« J’ai commencé à douter de moi-même pour la première fois »
Société inclusive
Wendy Sanchez est membre de Dementia Alliance International, l’association mondiale des personnes atteintes de démence présidée par Kate Swaffer. Célibataire, elle est atteinte de démence fronto-temporale. Elle écrit : « je suis une Américaine de soixante-treize ans vivant de façon presque autonome dans une petite ville rurale au Mexique. J’ai choisi de m’y installer après avoir perdu “la vie telle que je la connaissais” il y a cinq ans. Avant cela, j’étais propriétaire d’une maison, d’un appartement que je louais, de deux voitures. Je travaillais quatre jours par semaine, j’avais une relation amoureuse, de nombreux amis et des activités. L’impact de la perte de tout cela a été inimaginable, submergeant ma capacité à surmonter mon deuil. Récemment, on m’a appris mon diagnostic. Rendre mon permis de conduire (et donc perdre mon emploi) m’a catapulté dans la dépression. Mon identité, pensais-je, était entrelacée dans tous ces rôles de propriétaire, conductrice, femme au travail, grand-mère attentionnée et parent. Puis je me suis sentie amoindrie par rapport au reste de mes collègues, amis et à ma famille. J’ai vite appris que les taxis étaient inabordables, le système de bus déroutant et inadapté, et je rechignais à demander de l’aide. J’avais tellement honte d’admettre que j’avais besoin d’assistance, que ce soit pour savoir où aller quand j’étais perdue, pour me rappeler quand les dates de paiement de mes factures étaient dépassées, pour m’aider à comprendre des instructions, chez le docteur, ou quand la communication se bloquait, pour parler ou pour écouter.

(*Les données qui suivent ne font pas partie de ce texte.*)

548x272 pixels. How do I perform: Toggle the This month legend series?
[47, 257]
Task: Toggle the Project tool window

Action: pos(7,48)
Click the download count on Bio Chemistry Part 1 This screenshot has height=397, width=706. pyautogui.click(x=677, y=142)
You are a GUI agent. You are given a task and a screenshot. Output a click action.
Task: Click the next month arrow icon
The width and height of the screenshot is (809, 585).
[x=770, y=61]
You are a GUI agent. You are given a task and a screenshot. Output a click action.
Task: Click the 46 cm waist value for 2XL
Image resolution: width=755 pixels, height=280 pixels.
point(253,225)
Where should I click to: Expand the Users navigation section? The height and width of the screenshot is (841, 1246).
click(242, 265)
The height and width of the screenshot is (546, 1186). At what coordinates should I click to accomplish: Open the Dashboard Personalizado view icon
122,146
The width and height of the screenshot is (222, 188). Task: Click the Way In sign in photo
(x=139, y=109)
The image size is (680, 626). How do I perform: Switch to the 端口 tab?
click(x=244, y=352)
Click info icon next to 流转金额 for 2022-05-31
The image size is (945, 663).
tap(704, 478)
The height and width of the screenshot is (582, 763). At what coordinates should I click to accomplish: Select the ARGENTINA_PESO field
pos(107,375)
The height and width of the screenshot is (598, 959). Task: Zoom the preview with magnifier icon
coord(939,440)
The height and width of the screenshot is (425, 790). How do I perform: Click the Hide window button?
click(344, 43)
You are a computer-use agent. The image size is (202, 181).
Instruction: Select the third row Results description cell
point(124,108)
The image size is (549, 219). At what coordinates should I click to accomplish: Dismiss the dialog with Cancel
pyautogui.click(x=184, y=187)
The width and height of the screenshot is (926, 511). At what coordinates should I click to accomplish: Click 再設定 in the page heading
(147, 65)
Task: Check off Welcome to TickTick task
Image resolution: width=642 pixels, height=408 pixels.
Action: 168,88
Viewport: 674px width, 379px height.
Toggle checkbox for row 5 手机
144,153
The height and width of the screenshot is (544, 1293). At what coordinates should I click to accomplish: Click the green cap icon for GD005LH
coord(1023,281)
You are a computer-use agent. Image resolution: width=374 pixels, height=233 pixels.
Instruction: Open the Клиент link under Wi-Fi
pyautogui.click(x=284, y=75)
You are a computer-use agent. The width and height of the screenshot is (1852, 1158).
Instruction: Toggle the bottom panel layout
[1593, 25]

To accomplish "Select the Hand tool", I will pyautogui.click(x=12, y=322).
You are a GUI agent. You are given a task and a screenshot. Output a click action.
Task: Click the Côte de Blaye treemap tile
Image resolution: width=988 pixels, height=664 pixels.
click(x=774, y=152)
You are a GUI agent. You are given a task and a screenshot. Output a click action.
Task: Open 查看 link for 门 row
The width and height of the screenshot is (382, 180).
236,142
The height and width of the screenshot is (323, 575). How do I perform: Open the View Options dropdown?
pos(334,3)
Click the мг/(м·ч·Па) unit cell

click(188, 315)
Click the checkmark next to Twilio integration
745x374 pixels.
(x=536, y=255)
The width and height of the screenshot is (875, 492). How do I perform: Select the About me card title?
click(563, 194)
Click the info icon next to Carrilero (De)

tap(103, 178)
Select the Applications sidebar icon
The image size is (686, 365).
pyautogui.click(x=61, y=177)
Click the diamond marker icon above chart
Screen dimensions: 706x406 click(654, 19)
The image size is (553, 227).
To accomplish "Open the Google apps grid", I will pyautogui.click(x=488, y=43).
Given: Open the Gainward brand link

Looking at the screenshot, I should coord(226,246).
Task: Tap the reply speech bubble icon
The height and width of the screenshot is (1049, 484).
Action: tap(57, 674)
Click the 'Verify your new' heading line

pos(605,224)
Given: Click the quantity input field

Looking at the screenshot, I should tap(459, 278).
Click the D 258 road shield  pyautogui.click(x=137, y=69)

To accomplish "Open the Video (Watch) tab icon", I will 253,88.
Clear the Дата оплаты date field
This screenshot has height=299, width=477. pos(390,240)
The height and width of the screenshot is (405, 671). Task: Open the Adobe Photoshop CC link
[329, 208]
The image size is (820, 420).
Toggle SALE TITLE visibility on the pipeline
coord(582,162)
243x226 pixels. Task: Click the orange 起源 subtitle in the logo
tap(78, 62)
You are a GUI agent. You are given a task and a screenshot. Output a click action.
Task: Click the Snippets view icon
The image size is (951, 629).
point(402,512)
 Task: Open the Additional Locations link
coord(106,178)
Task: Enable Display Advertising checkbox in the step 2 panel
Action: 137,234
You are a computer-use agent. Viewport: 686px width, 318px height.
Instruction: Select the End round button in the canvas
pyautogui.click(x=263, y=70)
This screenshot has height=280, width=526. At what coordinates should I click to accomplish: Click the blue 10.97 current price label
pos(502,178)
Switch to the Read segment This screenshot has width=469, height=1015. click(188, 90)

J’ai commencé à prendre le bus avec les personnes sans domicile fixe, confuse et sur la défensive. “Ce n’est pas ma place”, me suis-je dit. Quand je tombais en public, je ne voulais pas que les gens m’aident à me relever, et j’étais même en colère qu’ils me le proposent. Ma fortune était en chute libre. Je me suis mise à éviter des interactions sociales avec les amis, pour échapper à des conversations embarrassantes pour moi et pour eux, à ces moments où je ne pouvais pas trouver un mot ou ne pas comprendre ce qui se disait, par exemple. C’était parfois déchirant. J’ai commencé à douter de moi-même pour la première fois, et puis la peur m’a rendu visite tous les jours. Parfois, j’étais paralysée. Je voulais un baby-sitter. »
Alzheimer’s Disease International. Global Perspective, juin 2016.
www.alz.co.uk/sites/default/files/pdfs/Global-Perspectives-June-2016.pdf.